> _WHAT THE EXERCISE ASKS_
Your output should consist of the data, copied exactly.

> _INPUT MATERIAL_
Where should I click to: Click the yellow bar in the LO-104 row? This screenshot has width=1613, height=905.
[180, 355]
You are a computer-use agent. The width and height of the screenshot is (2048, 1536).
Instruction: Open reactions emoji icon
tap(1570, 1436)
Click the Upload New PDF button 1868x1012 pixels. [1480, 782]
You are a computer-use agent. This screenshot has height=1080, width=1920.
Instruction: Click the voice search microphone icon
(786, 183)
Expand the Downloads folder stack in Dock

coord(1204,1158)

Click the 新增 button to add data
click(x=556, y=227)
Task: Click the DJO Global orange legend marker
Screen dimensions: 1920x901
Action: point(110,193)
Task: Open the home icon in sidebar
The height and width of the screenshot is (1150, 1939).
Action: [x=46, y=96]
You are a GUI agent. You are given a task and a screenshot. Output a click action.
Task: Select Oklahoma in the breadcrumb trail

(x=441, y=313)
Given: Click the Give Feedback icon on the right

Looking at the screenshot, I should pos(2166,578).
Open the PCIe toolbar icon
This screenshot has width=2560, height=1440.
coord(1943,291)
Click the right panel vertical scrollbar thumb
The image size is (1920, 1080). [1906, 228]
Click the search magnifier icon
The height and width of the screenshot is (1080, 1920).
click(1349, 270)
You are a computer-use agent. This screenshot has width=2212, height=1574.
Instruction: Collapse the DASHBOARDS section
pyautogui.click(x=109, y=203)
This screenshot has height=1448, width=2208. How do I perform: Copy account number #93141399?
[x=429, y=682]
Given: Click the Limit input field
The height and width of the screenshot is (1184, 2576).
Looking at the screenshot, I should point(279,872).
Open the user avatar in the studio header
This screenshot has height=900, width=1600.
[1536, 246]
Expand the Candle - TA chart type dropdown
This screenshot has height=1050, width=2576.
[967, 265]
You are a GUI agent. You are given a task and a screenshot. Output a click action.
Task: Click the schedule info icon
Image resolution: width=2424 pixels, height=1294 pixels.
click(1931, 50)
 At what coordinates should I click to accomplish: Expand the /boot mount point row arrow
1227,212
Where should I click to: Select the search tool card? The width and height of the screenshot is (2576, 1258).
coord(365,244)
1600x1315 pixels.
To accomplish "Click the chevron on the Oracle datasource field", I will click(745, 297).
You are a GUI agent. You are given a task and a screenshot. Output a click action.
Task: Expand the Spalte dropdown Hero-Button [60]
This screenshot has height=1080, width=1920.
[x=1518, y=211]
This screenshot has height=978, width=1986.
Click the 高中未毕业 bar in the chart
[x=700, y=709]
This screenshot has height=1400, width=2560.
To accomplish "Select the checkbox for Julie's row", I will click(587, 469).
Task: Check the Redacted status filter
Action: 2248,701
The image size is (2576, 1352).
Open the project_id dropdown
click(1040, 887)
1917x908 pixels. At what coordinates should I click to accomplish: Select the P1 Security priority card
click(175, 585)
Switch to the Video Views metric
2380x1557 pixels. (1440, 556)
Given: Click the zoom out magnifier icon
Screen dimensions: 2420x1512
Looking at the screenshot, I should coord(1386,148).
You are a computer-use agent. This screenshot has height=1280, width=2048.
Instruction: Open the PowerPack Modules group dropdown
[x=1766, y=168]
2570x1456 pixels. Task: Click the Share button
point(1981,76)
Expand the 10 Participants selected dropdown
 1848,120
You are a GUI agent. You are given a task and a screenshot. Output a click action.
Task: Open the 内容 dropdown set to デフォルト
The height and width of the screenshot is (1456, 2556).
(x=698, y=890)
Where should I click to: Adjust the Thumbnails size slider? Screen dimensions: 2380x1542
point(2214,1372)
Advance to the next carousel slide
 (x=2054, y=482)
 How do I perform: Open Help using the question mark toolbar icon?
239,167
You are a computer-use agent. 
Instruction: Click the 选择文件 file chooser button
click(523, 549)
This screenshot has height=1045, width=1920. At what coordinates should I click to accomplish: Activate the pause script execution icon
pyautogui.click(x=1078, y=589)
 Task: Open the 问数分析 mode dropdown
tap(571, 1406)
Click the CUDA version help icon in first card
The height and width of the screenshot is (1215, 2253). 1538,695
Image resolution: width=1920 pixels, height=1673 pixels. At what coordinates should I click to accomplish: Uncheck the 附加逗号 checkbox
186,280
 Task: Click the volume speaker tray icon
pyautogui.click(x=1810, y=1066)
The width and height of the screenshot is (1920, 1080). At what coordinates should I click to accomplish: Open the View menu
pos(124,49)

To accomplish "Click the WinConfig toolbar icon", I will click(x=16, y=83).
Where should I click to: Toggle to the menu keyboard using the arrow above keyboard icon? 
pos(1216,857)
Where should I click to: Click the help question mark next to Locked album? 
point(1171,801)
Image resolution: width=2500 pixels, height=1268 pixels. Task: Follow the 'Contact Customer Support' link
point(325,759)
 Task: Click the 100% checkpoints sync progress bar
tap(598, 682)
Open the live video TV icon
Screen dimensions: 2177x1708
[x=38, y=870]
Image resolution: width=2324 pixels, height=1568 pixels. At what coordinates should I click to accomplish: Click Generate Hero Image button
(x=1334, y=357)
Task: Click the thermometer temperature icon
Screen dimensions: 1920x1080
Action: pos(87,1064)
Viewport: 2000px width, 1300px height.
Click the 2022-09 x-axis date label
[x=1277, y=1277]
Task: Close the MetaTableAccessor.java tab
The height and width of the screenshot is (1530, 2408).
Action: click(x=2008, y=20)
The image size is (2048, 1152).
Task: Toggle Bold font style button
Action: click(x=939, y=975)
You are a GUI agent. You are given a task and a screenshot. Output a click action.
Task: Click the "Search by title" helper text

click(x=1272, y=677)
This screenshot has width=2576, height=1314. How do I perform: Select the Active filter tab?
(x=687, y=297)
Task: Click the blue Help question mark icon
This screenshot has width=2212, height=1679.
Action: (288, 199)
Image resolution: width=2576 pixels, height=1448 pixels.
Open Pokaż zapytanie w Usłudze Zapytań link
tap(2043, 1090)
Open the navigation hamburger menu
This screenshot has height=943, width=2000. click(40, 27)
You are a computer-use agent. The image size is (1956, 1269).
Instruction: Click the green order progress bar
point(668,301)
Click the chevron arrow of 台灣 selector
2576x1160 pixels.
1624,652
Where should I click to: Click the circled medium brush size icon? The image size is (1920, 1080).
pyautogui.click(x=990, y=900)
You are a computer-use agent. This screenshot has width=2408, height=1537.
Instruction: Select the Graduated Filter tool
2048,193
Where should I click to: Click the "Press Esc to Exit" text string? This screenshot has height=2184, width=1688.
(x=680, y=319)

> _ANSWER_
Where should I click to: Click the yellow bar in the LO-104 row? This screenshot has width=1613, height=905.
[180, 355]
You are a computer-use agent. The width and height of the screenshot is (2048, 1536).
Instruction: Open reactions emoji icon
tap(1570, 1436)
Click the Upload New PDF button 1868x1012 pixels. [1480, 782]
You are a computer-use agent. This screenshot has height=1080, width=1920.
Instruction: Click the voice search microphone icon
(786, 183)
Expand the Downloads folder stack in Dock

coord(1204,1158)

Click the 新增 button to add data
click(x=556, y=227)
Task: Click the DJO Global orange legend marker
Screen dimensions: 1920x901
Action: point(110,193)
Task: Open the home icon in sidebar
The height and width of the screenshot is (1150, 1939).
Action: [x=46, y=96]
You are a GUI agent. You are given a task and a screenshot. Output a click action.
Task: Select Oklahoma in the breadcrumb trail

(x=441, y=313)
Given: Click the Give Feedback icon on the right

Looking at the screenshot, I should pos(2166,578).
Open the PCIe toolbar icon
This screenshot has width=2560, height=1440.
coord(1943,291)
Click the right panel vertical scrollbar thumb
The image size is (1920, 1080). [1906, 228]
Click the search magnifier icon
The height and width of the screenshot is (1080, 1920).
click(1349, 270)
You are a computer-use agent. This screenshot has width=2212, height=1574.
Instruction: Collapse the DASHBOARDS section
pyautogui.click(x=109, y=203)
This screenshot has height=1448, width=2208. How do I perform: Copy account number #93141399?
[x=429, y=682]
Given: Click the Limit input field
The height and width of the screenshot is (1184, 2576).
Looking at the screenshot, I should point(279,872).
Open the user avatar in the studio header
This screenshot has height=900, width=1600.
[1536, 246]
Expand the Candle - TA chart type dropdown
This screenshot has height=1050, width=2576.
[967, 265]
You are a GUI agent. You are given a task and a screenshot. Output a click action.
Task: Click the schedule info icon
Image resolution: width=2424 pixels, height=1294 pixels.
click(1931, 50)
 At what coordinates should I click to accomplish: Expand the /boot mount point row arrow
1227,212
Where should I click to: Select the search tool card? The width and height of the screenshot is (2576, 1258).
coord(365,244)
1600x1315 pixels.
To accomplish "Click the chevron on the Oracle datasource field", I will click(745, 297).
You are a GUI agent. You are given a task and a screenshot. Output a click action.
Task: Expand the Spalte dropdown Hero-Button [60]
This screenshot has height=1080, width=1920.
[x=1518, y=211]
This screenshot has height=978, width=1986.
Click the 高中未毕业 bar in the chart
[x=700, y=709]
This screenshot has height=1400, width=2560.
To accomplish "Select the checkbox for Julie's row", I will click(587, 469).
Task: Check the Redacted status filter
Action: 2248,701
The image size is (2576, 1352).
Open the project_id dropdown
click(1040, 887)
1917x908 pixels. At what coordinates should I click to accomplish: Select the P1 Security priority card
click(175, 585)
Switch to the Video Views metric
2380x1557 pixels. (1440, 556)
Given: Click the zoom out magnifier icon
Screen dimensions: 2420x1512
Looking at the screenshot, I should coord(1386,148).
You are a computer-use agent. This screenshot has height=1280, width=2048.
Instruction: Open the PowerPack Modules group dropdown
[x=1766, y=168]
2570x1456 pixels. Task: Click the Share button
point(1981,76)
Expand the 10 Participants selected dropdown
 1848,120
You are a GUI agent. You are given a task and a screenshot. Output a click action.
Task: Open the 内容 dropdown set to デフォルト
The height and width of the screenshot is (1456, 2556).
(x=698, y=890)
Where should I click to: Adjust the Thumbnails size slider? Screen dimensions: 2380x1542
point(2214,1372)
Advance to the next carousel slide
 (x=2054, y=482)
 How do I perform: Open Help using the question mark toolbar icon?
239,167
You are a computer-use agent. 
Instruction: Click the 选择文件 file chooser button
click(523, 549)
This screenshot has height=1045, width=1920. At what coordinates should I click to accomplish: Activate the pause script execution icon
pyautogui.click(x=1078, y=589)
 Task: Open the 问数分析 mode dropdown
tap(571, 1406)
Click the CUDA version help icon in first card
The height and width of the screenshot is (1215, 2253). 1538,695
Image resolution: width=1920 pixels, height=1673 pixels. At what coordinates should I click to accomplish: Uncheck the 附加逗号 checkbox
186,280
 Task: Click the volume speaker tray icon
pyautogui.click(x=1810, y=1066)
The width and height of the screenshot is (1920, 1080). At what coordinates should I click to accomplish: Open the View menu
pos(124,49)

To accomplish "Click the WinConfig toolbar icon", I will click(x=16, y=83).
Where should I click to: Toggle to the menu keyboard using the arrow above keyboard icon? 
pos(1216,857)
Where should I click to: Click the help question mark next to Locked album? 
point(1171,801)
Image resolution: width=2500 pixels, height=1268 pixels. Task: Follow the 'Contact Customer Support' link
point(325,759)
 Task: Click the 100% checkpoints sync progress bar
tap(598, 682)
Open the live video TV icon
Screen dimensions: 2177x1708
[x=38, y=870]
Image resolution: width=2324 pixels, height=1568 pixels. At what coordinates should I click to accomplish: Click Generate Hero Image button
(x=1334, y=357)
Task: Click the thermometer temperature icon
Screen dimensions: 1920x1080
Action: pos(87,1064)
Viewport: 2000px width, 1300px height.
Click the 2022-09 x-axis date label
[x=1277, y=1277]
Task: Close the MetaTableAccessor.java tab
The height and width of the screenshot is (1530, 2408).
Action: click(x=2008, y=20)
The image size is (2048, 1152).
Task: Toggle Bold font style button
Action: click(x=939, y=975)
You are a GUI agent. You are given a task and a screenshot. Output a click action.
Task: Click the "Search by title" helper text

click(x=1272, y=677)
This screenshot has width=2576, height=1314. How do I perform: Select the Active filter tab?
(x=687, y=297)
Task: Click the blue Help question mark icon
This screenshot has width=2212, height=1679.
Action: (288, 199)
Image resolution: width=2576 pixels, height=1448 pixels.
Open Pokaż zapytanie w Usłudze Zapytań link
tap(2043, 1090)
Open the navigation hamburger menu
This screenshot has height=943, width=2000. click(40, 27)
You are a computer-use agent. The image size is (1956, 1269).
Instruction: Click the green order progress bar
point(668,301)
Click the chevron arrow of 台灣 selector
2576x1160 pixels.
1624,652
Where should I click to: Click the circled medium brush size icon? The image size is (1920, 1080).
pyautogui.click(x=990, y=900)
You are a computer-use agent. This screenshot has width=2408, height=1537.
Instruction: Select the Graduated Filter tool
2048,193
Where should I click to: Click the "Press Esc to Exit" text string? This screenshot has height=2184, width=1688.
(x=680, y=319)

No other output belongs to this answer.